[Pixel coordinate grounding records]
Content starts

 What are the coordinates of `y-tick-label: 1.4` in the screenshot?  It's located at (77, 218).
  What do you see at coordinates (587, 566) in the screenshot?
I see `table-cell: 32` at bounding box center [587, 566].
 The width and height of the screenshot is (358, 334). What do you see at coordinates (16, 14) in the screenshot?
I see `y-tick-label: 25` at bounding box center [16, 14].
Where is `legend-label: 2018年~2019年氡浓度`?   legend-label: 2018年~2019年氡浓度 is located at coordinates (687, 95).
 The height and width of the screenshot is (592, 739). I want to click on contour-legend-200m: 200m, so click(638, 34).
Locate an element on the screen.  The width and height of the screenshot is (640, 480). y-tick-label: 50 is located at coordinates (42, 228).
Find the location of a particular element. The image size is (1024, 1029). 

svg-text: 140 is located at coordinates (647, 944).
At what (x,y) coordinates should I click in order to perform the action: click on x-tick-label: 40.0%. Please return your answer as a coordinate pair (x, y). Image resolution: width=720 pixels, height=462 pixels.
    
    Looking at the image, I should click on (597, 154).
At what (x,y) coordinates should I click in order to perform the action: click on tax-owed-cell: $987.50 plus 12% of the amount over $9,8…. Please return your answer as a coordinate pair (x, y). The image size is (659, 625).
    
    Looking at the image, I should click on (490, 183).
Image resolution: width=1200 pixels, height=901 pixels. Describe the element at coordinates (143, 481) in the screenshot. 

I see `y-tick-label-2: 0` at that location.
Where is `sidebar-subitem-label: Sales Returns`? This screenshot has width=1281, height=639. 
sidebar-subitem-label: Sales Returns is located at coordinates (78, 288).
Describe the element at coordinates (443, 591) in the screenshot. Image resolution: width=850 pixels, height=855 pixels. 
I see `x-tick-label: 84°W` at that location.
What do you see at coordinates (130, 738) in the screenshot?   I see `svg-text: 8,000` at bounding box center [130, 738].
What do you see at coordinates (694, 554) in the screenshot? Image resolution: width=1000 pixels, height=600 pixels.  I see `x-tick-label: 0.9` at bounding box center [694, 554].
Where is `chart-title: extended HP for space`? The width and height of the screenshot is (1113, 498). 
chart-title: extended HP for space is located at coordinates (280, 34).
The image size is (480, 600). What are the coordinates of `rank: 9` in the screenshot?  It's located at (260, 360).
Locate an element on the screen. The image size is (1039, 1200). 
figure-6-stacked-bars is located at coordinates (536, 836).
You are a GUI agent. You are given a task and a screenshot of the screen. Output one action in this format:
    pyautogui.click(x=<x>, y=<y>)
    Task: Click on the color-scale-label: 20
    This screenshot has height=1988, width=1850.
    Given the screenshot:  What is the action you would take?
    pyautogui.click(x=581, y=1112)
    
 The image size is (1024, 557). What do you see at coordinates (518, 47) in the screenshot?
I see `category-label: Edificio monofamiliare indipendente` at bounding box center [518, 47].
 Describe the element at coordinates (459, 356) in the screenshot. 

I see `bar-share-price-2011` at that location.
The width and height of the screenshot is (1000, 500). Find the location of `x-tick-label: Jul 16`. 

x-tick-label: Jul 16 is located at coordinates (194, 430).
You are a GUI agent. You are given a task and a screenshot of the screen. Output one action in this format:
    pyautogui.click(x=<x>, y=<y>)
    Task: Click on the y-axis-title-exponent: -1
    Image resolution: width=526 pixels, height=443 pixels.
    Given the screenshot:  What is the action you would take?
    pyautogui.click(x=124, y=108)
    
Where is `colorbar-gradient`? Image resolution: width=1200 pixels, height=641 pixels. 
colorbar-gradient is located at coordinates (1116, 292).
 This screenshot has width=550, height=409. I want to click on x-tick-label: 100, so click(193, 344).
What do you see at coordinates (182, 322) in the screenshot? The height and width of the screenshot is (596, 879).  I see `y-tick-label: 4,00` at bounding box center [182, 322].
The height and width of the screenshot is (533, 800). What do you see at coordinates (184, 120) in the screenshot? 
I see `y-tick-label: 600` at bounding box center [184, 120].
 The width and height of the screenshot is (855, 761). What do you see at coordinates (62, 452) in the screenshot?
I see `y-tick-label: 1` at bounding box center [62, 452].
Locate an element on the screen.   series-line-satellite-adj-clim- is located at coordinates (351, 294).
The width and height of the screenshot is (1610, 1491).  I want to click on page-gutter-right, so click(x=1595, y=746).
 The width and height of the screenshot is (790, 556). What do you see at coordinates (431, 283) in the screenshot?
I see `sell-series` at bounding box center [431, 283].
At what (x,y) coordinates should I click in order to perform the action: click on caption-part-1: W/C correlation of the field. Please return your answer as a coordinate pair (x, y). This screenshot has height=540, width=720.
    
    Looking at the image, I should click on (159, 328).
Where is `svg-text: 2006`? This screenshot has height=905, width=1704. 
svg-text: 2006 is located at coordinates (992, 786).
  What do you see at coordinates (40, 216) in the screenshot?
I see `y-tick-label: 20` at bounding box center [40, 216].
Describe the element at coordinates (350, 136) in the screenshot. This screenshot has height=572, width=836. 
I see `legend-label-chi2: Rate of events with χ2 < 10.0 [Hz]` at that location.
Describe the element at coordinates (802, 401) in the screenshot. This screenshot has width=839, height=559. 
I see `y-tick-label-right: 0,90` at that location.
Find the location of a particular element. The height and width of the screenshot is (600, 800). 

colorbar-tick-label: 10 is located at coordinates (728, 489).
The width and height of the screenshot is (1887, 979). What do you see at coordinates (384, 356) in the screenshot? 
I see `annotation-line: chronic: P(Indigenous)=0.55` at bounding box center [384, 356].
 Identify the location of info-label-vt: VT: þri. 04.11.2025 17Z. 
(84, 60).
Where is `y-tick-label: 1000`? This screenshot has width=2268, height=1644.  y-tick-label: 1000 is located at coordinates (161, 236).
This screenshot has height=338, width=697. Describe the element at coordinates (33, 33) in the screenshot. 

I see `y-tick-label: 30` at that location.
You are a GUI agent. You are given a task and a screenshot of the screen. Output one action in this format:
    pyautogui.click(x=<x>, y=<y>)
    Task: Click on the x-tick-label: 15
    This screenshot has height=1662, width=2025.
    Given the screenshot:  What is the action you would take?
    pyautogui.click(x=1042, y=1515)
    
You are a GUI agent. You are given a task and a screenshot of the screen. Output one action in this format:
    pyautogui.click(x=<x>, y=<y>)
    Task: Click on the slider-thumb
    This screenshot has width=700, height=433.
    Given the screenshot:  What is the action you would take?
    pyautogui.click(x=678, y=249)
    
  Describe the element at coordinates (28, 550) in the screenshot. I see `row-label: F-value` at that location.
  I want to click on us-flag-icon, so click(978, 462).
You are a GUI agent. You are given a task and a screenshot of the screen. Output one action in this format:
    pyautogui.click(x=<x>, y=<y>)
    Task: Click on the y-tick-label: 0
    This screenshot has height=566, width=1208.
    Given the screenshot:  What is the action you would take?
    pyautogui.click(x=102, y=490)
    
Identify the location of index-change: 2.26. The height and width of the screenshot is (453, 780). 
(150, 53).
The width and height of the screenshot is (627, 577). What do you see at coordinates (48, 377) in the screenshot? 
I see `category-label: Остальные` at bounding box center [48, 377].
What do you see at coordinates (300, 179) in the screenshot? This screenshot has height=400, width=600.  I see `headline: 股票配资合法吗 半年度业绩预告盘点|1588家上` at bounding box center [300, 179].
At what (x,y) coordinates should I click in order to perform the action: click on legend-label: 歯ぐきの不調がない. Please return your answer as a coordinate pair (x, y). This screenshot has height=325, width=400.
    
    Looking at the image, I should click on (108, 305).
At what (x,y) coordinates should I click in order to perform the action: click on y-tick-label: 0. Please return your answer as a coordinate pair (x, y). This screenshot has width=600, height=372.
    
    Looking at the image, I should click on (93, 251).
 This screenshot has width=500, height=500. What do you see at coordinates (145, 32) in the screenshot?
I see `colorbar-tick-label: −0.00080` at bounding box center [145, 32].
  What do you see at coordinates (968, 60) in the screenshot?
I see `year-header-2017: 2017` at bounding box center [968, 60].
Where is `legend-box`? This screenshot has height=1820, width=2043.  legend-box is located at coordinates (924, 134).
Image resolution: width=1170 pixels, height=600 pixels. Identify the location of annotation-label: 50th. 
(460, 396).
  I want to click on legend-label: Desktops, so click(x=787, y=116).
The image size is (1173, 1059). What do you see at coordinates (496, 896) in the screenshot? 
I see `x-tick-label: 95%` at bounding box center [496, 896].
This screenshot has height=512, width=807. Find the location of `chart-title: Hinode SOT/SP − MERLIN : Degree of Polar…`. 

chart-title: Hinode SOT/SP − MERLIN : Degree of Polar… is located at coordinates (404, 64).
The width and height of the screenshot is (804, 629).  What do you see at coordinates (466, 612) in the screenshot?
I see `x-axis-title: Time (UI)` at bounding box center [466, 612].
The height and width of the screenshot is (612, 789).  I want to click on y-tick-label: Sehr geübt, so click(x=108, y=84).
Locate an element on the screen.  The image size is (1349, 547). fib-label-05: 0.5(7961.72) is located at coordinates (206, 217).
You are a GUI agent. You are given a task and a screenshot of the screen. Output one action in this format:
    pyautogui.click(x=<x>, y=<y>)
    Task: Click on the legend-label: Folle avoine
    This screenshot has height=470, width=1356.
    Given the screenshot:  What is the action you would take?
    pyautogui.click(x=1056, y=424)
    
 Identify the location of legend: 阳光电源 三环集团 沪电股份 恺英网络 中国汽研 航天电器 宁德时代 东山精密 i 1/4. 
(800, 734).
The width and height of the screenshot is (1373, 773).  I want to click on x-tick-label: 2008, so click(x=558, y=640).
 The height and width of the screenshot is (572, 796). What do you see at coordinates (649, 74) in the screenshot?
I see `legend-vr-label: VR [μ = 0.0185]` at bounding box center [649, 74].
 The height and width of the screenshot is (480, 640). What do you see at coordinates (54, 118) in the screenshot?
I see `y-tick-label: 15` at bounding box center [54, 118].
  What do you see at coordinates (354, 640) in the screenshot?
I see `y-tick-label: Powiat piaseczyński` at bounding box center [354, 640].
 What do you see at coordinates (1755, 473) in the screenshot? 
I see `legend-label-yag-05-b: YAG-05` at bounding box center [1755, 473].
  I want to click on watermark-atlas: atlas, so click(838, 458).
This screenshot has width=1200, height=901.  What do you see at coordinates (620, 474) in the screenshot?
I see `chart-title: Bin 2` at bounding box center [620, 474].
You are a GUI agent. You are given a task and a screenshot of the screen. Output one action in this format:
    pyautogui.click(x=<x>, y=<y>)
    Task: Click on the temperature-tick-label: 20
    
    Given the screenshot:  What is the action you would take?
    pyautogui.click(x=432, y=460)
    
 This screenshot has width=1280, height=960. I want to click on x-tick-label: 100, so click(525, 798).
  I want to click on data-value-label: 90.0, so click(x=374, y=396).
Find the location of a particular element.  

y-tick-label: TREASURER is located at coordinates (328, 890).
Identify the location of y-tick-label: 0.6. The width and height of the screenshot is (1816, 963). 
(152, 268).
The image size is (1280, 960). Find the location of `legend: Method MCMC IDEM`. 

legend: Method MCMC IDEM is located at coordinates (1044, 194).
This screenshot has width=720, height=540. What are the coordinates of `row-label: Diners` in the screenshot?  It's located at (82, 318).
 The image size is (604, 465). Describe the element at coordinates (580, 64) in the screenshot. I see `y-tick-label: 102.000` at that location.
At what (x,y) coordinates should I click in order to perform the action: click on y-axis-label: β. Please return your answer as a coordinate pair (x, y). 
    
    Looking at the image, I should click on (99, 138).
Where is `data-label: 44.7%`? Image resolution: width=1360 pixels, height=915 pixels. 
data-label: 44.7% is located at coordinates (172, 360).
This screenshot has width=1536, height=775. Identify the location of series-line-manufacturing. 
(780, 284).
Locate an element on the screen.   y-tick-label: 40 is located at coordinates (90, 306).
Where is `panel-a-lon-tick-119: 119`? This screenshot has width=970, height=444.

Content ends

§ **ABOUT THIS EXERCISE**:
Copy everything from the start of the records down to the line that contains "sidebar-subitem-label: Sales Returns is", with both ends included. Keep each line identical to the original.

§ **EXPECTED ANSWER**:
 What are the coordinates of `y-tick-label: 1.4` in the screenshot?  It's located at (77, 218).
  What do you see at coordinates (587, 566) in the screenshot?
I see `table-cell: 32` at bounding box center [587, 566].
 The width and height of the screenshot is (358, 334). What do you see at coordinates (16, 14) in the screenshot?
I see `y-tick-label: 25` at bounding box center [16, 14].
Where is `legend-label: 2018年~2019年氡浓度`?   legend-label: 2018年~2019年氡浓度 is located at coordinates (687, 95).
 The height and width of the screenshot is (592, 739). I want to click on contour-legend-200m: 200m, so click(638, 34).
Locate an element on the screen.  The width and height of the screenshot is (640, 480). y-tick-label: 50 is located at coordinates (42, 228).
Find the location of a particular element. The image size is (1024, 1029). 

svg-text: 140 is located at coordinates (647, 944).
At what (x,y) coordinates should I click in order to perform the action: click on x-tick-label: 40.0%. Please return your answer as a coordinate pair (x, y). Image resolution: width=720 pixels, height=462 pixels.
    
    Looking at the image, I should click on (597, 154).
At what (x,y) coordinates should I click in order to perform the action: click on tax-owed-cell: $987.50 plus 12% of the amount over $9,8…. Please return your answer as a coordinate pair (x, y). The image size is (659, 625).
    
    Looking at the image, I should click on (490, 183).
Image resolution: width=1200 pixels, height=901 pixels. Describe the element at coordinates (143, 481) in the screenshot. 

I see `y-tick-label-2: 0` at that location.
Where is `sidebar-subitem-label: Sales Returns`? This screenshot has width=1281, height=639. 
sidebar-subitem-label: Sales Returns is located at coordinates (78, 288).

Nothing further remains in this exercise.